Science Fair Project Encyclopedia
Air India Flight 855
The aircraft used was VT-EBD, a Boeing 747-237 named the "Emperor Ashoka". It was the first 747 delivered to Air India. When it was delivered in April 1971, Air India had proudly proclaimed it as the "747th wonder of the world", and in keeping with their Maharaja motif, used the tagline "Your Palace in the Sky" to describe this wonderful new aircraft with an astonishingly detailed external paint scheme and equally fascinating interior design.
Departures from Bombay's Chatrapati Shivaji International Airport's main runway, Runway 27 take the aircraft directly over the ocean which is less than a mile from the end of the runway. This flight was a night departure from Santacruz airport (as it was then called, while the city was officially known as Bombay) on 1 January. The Captain was the operating pilot.
Shortly after takeoff the aircraft made a right turn. When the aircraft was returned to normal level position, the captain's ADI (Attitude Direction Indicator) which was evidently malfunctioning indicated that the aircraft was still flying banked to the right. Assuming that the aircraft was still banked to the right, the Captain further corrected so the aircraft was flying now in banked to the left. However his ADI still showed the aircraft as banked to the right.

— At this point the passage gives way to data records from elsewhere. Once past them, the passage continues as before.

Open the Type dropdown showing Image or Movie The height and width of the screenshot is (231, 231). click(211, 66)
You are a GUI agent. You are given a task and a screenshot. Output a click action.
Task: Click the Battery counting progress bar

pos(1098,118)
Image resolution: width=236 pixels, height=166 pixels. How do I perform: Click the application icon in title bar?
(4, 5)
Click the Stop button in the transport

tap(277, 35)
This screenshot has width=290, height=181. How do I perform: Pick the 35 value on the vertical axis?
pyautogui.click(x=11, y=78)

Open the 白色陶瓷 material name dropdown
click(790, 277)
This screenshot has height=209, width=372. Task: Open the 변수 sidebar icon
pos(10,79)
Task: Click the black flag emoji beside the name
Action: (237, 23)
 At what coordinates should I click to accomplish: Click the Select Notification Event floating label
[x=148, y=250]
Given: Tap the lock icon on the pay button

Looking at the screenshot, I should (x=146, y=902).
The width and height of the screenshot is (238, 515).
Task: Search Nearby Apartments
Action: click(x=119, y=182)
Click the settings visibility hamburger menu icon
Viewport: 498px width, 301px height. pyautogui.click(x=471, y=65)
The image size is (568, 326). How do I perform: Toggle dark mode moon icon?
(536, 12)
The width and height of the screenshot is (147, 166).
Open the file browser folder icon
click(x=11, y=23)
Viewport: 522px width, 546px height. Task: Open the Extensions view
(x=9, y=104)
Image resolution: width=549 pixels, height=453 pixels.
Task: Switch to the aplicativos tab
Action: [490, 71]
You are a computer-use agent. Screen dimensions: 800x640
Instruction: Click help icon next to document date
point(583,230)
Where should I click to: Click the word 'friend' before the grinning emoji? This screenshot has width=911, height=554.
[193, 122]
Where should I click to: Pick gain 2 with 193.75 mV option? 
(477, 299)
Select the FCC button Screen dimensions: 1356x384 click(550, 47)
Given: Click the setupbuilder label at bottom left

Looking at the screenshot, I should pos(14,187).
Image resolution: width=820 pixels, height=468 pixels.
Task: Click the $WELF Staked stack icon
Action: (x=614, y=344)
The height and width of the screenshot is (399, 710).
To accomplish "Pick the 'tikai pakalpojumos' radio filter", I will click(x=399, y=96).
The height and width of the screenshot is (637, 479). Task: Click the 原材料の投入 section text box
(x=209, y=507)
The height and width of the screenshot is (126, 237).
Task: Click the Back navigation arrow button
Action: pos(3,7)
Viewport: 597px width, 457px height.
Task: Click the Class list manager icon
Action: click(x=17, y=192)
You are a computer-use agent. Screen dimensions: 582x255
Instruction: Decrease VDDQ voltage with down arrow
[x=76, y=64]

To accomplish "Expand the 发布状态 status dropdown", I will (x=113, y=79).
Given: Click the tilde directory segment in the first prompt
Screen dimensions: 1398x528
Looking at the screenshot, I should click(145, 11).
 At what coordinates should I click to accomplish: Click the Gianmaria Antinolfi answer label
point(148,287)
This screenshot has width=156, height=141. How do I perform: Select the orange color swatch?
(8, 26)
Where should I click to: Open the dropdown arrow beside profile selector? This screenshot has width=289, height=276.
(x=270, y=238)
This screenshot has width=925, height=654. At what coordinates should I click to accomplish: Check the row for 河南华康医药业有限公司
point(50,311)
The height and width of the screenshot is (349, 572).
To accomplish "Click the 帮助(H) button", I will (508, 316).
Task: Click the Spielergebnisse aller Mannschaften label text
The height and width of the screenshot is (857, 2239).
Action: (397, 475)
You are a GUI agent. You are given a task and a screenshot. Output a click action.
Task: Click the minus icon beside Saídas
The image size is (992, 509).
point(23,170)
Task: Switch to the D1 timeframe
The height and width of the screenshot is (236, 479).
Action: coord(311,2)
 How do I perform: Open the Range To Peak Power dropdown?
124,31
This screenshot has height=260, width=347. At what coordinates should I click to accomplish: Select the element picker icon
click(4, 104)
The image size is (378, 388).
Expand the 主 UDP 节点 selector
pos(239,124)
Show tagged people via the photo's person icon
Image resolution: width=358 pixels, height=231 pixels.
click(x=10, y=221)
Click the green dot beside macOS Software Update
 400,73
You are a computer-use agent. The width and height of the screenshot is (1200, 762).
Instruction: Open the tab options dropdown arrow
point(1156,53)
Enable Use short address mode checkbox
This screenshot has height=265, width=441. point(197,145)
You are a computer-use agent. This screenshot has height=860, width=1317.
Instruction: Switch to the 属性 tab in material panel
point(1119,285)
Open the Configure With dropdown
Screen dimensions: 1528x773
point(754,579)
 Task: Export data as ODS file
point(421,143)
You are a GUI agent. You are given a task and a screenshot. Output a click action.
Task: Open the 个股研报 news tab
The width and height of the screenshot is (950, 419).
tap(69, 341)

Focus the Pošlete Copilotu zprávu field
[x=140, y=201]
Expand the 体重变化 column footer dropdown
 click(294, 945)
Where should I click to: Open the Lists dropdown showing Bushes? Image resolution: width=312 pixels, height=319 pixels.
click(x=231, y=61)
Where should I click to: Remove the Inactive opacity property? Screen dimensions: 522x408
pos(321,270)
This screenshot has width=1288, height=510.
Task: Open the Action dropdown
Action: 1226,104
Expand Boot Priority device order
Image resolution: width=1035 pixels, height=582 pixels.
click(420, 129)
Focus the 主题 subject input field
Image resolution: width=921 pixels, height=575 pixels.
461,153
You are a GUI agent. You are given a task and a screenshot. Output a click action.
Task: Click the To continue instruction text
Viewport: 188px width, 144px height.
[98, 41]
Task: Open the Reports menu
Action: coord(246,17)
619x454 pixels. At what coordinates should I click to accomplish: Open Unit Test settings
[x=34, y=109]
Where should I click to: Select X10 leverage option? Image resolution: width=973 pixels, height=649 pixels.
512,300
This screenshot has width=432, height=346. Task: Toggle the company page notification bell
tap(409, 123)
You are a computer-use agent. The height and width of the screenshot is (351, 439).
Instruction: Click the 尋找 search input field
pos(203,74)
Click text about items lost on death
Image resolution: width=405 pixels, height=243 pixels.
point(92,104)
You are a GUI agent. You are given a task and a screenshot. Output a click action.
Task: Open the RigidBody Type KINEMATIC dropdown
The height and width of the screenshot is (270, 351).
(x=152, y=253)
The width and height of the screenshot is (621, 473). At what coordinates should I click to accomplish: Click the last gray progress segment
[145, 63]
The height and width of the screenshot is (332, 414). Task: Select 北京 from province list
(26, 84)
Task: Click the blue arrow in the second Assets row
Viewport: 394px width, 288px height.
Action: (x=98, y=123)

The Captain made a verbal comment about his ADI having "toppled" meaning that it was still showing the aircraft in a right bank. The First Officer whose presumably functional ADI was now showing a left bank, said that his ADI was also toppled. It is believed that the Captain took this to mean that both ADIs were indicating a right bank. It was after sunset and the aircraft was flying over a dark ocean with no ability to visually cross-check the actual horizon. The 747 did have third ADI in the center of the console, but it was evidently not consulted. The Captain continued to correct for his perception of the aircraft situation by further left bank and left rudder, causing the aircraft to rapidly lose altitude and crash into the Arabian Sea. All 190 passengers and 23 crew died.